Задание
Процитируйте без изменений материал с самого начала до строки, содержащей «[x=1271, y=427]», включительно.

Строки
------------------------------------------------------------------------
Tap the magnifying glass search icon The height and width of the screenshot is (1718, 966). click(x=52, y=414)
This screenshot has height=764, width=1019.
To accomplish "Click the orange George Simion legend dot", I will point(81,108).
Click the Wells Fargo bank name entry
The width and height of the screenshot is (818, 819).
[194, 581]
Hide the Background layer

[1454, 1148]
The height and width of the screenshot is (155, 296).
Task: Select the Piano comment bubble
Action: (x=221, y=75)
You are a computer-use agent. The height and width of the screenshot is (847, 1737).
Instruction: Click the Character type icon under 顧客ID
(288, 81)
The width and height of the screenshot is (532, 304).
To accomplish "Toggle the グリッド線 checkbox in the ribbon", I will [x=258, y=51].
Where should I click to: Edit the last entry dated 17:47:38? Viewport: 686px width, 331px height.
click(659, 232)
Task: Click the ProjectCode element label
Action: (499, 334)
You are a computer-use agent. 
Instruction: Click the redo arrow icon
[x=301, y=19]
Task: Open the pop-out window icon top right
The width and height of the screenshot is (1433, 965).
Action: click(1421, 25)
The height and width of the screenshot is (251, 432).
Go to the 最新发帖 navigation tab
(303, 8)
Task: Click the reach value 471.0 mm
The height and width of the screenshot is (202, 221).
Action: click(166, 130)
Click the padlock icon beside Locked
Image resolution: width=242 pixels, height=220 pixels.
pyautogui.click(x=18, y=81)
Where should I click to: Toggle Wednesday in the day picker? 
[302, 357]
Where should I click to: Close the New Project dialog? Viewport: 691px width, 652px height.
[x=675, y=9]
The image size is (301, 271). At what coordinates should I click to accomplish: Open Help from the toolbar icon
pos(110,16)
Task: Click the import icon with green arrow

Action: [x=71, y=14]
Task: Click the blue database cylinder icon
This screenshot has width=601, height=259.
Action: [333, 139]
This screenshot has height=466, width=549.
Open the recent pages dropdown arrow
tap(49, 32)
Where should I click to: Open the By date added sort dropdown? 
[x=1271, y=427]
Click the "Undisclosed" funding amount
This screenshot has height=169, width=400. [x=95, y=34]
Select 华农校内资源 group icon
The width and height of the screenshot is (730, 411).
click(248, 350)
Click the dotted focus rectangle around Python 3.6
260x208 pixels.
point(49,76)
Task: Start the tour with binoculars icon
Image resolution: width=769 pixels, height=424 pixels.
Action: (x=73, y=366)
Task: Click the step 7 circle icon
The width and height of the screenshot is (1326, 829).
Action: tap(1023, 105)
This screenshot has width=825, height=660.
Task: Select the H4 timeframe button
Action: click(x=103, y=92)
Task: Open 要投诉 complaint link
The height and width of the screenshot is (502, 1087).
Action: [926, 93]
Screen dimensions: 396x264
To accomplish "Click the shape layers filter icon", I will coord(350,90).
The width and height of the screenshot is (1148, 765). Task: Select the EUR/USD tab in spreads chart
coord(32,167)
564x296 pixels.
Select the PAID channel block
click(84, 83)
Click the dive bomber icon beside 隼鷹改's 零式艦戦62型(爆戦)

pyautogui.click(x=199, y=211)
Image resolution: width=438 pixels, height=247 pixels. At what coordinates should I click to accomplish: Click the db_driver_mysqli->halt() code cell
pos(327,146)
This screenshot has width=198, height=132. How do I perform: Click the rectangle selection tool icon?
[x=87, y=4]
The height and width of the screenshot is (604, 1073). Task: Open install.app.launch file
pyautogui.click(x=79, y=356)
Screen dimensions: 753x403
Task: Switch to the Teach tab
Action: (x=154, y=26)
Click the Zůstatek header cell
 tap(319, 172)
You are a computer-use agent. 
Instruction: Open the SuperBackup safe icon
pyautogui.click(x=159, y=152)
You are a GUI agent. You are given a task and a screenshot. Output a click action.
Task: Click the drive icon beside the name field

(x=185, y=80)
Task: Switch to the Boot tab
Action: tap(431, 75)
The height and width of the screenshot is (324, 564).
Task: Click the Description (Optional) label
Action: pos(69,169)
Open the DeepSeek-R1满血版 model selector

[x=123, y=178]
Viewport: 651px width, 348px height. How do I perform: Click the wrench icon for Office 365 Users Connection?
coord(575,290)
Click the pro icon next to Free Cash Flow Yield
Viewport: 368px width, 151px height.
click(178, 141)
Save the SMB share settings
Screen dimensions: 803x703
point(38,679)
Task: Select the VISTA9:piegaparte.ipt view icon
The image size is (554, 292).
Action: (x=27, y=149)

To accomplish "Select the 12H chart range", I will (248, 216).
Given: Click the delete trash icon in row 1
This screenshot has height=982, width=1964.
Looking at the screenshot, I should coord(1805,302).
------------------------------------------------------------------------
Полный ответ
Tap the magnifying glass search icon The height and width of the screenshot is (1718, 966). click(x=52, y=414)
This screenshot has height=764, width=1019.
To accomplish "Click the orange George Simion legend dot", I will point(81,108).
Click the Wells Fargo bank name entry
The width and height of the screenshot is (818, 819).
[194, 581]
Hide the Background layer

[1454, 1148]
The height and width of the screenshot is (155, 296).
Task: Select the Piano comment bubble
Action: (x=221, y=75)
You are a computer-use agent. The height and width of the screenshot is (847, 1737).
Instruction: Click the Character type icon under 顧客ID
(288, 81)
The width and height of the screenshot is (532, 304).
To accomplish "Toggle the グリッド線 checkbox in the ribbon", I will [x=258, y=51].
Where should I click to: Edit the last entry dated 17:47:38? Viewport: 686px width, 331px height.
click(659, 232)
Task: Click the ProjectCode element label
Action: (499, 334)
You are a computer-use agent. 
Instruction: Click the redo arrow icon
[x=301, y=19]
Task: Open the pop-out window icon top right
The width and height of the screenshot is (1433, 965).
Action: click(1421, 25)
The height and width of the screenshot is (251, 432).
Go to the 最新发帖 navigation tab
(303, 8)
Task: Click the reach value 471.0 mm
The height and width of the screenshot is (202, 221).
Action: click(166, 130)
Click the padlock icon beside Locked
Image resolution: width=242 pixels, height=220 pixels.
pyautogui.click(x=18, y=81)
Where should I click to: Toggle Wednesday in the day picker? 
[302, 357]
Where should I click to: Close the New Project dialog? Viewport: 691px width, 652px height.
[x=675, y=9]
The image size is (301, 271). At what coordinates should I click to accomplish: Open Help from the toolbar icon
pos(110,16)
Task: Click the import icon with green arrow

Action: [x=71, y=14]
Task: Click the blue database cylinder icon
This screenshot has width=601, height=259.
Action: [333, 139]
This screenshot has height=466, width=549.
Open the recent pages dropdown arrow
tap(49, 32)
Where should I click to: Open the By date added sort dropdown? 
[x=1271, y=427]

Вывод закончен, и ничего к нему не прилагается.